To do.
a: According to the article on the malpractice verdict, how long did the jury take to reach its verdict?
b: From the malpractice verdict article, transcribe the passage starting at the words "In two visits" and stopping after the words "the child’s birth.".

Text section.
CUMBERLAND — A $7 million verdict rendered by an Allegany County jury after a nine-day trial in a medical malpractice case earlier this month was appropriate given the harm caused to a baby after her heart stopped and she suffered brain damage, said Kathleen Howard Meredith, the attorney who brought the suit.
Meredith praised the six-member jury. “They were remarkably alert and concentrated carefully on the testimony,” Meredith said. “I thought it was a strong case.”
The child involved, Madison Henry, born in 2008, is severely disabled as a result of brain damage caused by her heart stopping. She is now 5.
The suit was filed by Robert and Kate Henry of Frostburg on behalf of Madison against pediatrician Dr. Michael Levitas and Children’s Medical Group P.A. of Cumberland.
The jury consisted of five women and one man. It included two educators, one nurse and two of the remaining three were college educated as well. Another juror was a high school graduate, Meredith said. It took about six hours for the jury to reach a verdict, which was issued on Oct. 18. The first trial in 2012 ended in a hung jury, according to court records.
A portion of the verdict was for non-economic damages for pain and suffering of $1 million. That will be automatically reduced to $695,000 under state law, said Meredith.
“I think it is a large verdict, but with these kinds of injuries, there have been larger verdicts in the state,” Meredith said. With early enough diagnosis and surgery, the condition could have been corrected, Meredith said.
Defense attorney Conrad Varner challenged the verdict and the jury’s ability to understand the case.
“The jury’s verdict is significant because it makes the case for much needed reform of Maryland medical malpractice law. First, in a brain-damaged baby case, the issues are of such complexity that it cannot be expected that juries with limited education can possibly understand the issues, especially when their knowledge of the medicine comes from highly paid biased experts,” Varner said in a written statement.
Despite the verdict, Conrad maintains no mistakes were made.
“Dr. Levitas did nothing wrong, was not negligent, and did not violate the standard of care. He is a well-respected and competent physician well-known and highly regarded in Cumberland. In this case, the issue involved a rare congenital heart condition that did not manifest itself until the baby’s heart went into failure,” Conrad said.
The condition Madison was born with is called coarctation of the aorta.
At birth, the heart condition cannot be detected but quickly becomes worse, Meredith said. Madison was brought to Children’s Medical Group twice for examinations, and both times a nurse recorded a high heart rate. The normal heart rate for a baby is between 130-160 beats per minute.
In two visits to Levitas’ office, Madison’s rate was recorded at 184 and 192 beats per minute, according to the complaint filed in the suit. The examinations took place within a few days of each other shortly after the child’s birth.

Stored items
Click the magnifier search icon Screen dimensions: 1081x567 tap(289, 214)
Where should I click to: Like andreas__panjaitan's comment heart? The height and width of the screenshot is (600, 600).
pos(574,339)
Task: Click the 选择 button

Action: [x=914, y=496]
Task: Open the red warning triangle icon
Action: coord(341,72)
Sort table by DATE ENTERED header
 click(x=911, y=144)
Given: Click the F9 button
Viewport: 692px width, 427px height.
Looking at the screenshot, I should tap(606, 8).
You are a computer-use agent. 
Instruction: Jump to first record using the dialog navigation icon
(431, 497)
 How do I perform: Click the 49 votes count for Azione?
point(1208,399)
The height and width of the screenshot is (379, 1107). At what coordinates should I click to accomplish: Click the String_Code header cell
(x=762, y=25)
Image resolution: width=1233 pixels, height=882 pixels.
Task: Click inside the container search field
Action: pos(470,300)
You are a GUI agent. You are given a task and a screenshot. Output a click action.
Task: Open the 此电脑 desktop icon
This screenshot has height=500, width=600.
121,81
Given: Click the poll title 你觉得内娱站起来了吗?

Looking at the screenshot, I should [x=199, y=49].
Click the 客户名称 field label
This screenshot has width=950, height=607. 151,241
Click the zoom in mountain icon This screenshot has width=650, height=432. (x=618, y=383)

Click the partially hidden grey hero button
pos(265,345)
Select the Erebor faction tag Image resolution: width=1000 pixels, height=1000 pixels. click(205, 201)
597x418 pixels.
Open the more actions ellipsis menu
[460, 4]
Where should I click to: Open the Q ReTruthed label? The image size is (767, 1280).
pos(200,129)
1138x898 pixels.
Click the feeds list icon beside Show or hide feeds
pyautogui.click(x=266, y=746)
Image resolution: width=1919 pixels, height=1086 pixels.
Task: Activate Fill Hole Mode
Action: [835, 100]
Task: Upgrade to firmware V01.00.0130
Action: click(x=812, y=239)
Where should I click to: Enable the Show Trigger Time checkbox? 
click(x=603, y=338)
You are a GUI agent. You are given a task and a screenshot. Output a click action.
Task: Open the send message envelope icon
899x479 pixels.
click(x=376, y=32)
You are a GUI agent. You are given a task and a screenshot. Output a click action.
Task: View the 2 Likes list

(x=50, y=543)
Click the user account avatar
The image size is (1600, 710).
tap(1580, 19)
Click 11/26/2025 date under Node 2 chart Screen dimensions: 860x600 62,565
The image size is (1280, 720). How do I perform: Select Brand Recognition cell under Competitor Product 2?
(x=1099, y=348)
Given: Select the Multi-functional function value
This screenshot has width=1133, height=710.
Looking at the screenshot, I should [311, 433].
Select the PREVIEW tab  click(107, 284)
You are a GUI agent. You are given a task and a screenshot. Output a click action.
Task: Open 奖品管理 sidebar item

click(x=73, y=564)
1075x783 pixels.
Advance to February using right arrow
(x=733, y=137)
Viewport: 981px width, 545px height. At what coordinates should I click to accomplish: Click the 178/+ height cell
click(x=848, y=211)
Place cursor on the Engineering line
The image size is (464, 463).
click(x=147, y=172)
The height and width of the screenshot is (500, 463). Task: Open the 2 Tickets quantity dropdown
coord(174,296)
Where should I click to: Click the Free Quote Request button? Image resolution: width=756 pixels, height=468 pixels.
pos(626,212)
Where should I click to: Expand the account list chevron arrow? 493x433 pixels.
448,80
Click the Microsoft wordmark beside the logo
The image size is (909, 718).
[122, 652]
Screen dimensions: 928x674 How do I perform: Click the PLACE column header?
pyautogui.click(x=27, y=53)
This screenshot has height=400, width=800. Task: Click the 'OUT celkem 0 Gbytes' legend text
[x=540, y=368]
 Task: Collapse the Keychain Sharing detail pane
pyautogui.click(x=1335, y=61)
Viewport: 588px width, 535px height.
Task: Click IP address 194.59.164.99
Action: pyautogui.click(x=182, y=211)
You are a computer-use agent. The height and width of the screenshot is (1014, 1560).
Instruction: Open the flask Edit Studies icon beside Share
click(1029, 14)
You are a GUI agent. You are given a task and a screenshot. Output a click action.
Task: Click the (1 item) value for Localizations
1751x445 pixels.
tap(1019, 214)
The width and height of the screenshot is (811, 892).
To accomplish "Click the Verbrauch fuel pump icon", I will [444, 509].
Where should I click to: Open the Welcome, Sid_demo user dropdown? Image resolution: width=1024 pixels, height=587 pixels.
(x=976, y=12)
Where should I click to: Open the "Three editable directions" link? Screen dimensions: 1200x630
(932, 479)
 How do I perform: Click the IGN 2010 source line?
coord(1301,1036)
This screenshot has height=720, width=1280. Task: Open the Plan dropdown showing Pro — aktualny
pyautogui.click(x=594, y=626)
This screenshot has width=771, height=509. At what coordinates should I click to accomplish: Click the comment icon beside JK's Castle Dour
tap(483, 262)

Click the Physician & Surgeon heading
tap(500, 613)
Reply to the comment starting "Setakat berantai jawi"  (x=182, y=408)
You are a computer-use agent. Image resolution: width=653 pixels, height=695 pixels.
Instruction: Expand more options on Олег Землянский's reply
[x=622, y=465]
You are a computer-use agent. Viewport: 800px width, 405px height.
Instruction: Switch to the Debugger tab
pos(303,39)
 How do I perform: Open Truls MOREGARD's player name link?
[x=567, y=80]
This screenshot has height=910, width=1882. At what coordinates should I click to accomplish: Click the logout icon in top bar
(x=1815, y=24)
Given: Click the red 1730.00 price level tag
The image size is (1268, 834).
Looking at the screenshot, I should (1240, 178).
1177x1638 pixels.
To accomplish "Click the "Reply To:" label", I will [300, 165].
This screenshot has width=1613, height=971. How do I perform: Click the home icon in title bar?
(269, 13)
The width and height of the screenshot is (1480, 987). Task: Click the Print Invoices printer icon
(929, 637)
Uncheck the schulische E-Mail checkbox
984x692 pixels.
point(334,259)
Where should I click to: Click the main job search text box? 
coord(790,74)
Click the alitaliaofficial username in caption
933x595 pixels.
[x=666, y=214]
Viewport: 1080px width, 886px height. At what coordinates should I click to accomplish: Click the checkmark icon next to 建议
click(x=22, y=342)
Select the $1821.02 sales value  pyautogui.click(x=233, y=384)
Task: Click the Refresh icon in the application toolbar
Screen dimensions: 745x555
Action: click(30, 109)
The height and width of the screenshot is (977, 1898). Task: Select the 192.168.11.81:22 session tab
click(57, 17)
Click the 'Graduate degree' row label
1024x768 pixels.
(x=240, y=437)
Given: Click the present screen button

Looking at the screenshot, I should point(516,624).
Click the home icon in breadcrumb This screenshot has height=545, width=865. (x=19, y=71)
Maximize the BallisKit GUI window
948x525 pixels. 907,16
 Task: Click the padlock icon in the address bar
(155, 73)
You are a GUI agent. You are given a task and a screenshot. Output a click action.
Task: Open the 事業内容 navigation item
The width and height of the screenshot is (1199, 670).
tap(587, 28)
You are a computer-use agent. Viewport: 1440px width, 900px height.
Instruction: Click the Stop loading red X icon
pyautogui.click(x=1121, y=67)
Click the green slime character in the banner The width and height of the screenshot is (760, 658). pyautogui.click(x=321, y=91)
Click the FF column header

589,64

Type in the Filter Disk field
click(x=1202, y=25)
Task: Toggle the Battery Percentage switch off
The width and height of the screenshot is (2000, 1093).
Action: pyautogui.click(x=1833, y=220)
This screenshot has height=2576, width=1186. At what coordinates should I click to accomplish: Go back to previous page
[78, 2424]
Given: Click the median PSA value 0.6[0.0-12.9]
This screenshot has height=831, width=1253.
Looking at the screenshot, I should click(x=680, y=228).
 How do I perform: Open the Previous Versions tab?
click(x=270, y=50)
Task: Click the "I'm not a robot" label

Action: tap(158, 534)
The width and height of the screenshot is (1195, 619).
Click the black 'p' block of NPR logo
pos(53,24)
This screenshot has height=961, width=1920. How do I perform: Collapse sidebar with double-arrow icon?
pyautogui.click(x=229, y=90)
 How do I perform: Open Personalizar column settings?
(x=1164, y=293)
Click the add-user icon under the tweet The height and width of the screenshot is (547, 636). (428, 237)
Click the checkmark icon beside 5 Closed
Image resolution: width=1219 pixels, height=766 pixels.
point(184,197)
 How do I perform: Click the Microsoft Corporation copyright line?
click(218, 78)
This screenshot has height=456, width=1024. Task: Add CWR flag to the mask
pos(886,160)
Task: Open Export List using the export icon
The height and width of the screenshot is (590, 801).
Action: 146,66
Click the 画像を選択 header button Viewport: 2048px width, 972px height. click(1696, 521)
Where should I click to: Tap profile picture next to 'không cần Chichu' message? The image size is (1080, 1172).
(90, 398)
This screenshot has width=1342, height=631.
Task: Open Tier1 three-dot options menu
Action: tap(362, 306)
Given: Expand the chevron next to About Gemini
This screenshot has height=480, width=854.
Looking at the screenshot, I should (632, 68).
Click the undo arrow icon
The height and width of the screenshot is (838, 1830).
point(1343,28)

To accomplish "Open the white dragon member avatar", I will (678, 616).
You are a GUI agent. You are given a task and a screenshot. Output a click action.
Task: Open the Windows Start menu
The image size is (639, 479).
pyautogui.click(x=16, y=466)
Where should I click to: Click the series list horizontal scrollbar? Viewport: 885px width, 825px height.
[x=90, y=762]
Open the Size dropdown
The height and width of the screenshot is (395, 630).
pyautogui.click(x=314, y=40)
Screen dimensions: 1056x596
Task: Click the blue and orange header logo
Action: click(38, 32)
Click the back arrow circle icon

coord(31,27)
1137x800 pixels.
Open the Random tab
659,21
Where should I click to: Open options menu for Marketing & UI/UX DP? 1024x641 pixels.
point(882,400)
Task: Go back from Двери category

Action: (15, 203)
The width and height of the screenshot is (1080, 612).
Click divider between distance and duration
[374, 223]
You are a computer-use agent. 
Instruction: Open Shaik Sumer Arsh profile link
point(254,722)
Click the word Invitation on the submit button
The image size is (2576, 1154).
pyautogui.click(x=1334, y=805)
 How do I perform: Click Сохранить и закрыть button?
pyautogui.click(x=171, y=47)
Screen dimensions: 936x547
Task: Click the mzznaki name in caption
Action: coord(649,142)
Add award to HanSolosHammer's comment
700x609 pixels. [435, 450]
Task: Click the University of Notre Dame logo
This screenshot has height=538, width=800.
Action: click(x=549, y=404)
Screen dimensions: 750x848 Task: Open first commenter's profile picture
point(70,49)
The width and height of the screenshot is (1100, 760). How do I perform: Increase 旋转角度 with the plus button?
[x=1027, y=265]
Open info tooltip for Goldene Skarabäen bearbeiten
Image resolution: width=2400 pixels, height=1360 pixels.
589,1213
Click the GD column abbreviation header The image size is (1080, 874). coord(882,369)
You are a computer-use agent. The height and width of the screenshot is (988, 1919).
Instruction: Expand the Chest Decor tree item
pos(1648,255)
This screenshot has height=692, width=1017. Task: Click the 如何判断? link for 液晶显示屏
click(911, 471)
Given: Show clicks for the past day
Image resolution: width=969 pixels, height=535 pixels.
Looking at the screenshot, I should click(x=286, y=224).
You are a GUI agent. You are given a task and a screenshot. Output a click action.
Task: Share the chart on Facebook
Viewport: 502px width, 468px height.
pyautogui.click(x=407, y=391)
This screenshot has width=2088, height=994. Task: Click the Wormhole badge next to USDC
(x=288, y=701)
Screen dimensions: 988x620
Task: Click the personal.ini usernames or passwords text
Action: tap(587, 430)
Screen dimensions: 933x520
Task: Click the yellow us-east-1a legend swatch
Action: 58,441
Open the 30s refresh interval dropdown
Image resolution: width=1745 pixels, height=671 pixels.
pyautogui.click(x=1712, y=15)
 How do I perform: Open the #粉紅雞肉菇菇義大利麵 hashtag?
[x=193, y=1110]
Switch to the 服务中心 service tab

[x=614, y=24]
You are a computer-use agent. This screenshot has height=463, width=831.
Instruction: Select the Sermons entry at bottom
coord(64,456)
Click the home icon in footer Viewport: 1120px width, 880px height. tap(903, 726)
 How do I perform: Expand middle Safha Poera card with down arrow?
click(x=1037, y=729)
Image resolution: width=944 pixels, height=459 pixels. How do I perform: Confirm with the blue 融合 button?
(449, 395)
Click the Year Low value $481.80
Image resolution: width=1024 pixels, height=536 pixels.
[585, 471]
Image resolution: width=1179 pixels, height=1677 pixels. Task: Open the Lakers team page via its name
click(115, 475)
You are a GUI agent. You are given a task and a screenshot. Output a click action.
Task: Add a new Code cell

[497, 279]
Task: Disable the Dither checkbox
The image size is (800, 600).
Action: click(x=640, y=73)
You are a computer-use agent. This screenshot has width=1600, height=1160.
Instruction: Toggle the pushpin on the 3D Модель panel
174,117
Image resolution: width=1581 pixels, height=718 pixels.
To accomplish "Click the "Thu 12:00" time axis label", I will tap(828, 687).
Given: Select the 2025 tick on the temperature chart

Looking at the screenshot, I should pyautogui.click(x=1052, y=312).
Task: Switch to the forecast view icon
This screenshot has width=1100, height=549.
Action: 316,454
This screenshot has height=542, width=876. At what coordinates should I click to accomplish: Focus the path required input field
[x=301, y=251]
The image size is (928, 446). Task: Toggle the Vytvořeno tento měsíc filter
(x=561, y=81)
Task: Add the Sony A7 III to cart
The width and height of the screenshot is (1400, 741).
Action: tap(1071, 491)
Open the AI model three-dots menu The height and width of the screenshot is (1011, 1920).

Answers to the tasks.
a: About six hours.

b:
In two visits to Levitas’ office, Madison’s rate was recorded at 184 and 192 beats per minute, according to the complaint filed in the suit. The examinations took place within a few days of each other shortly after the child’s birth.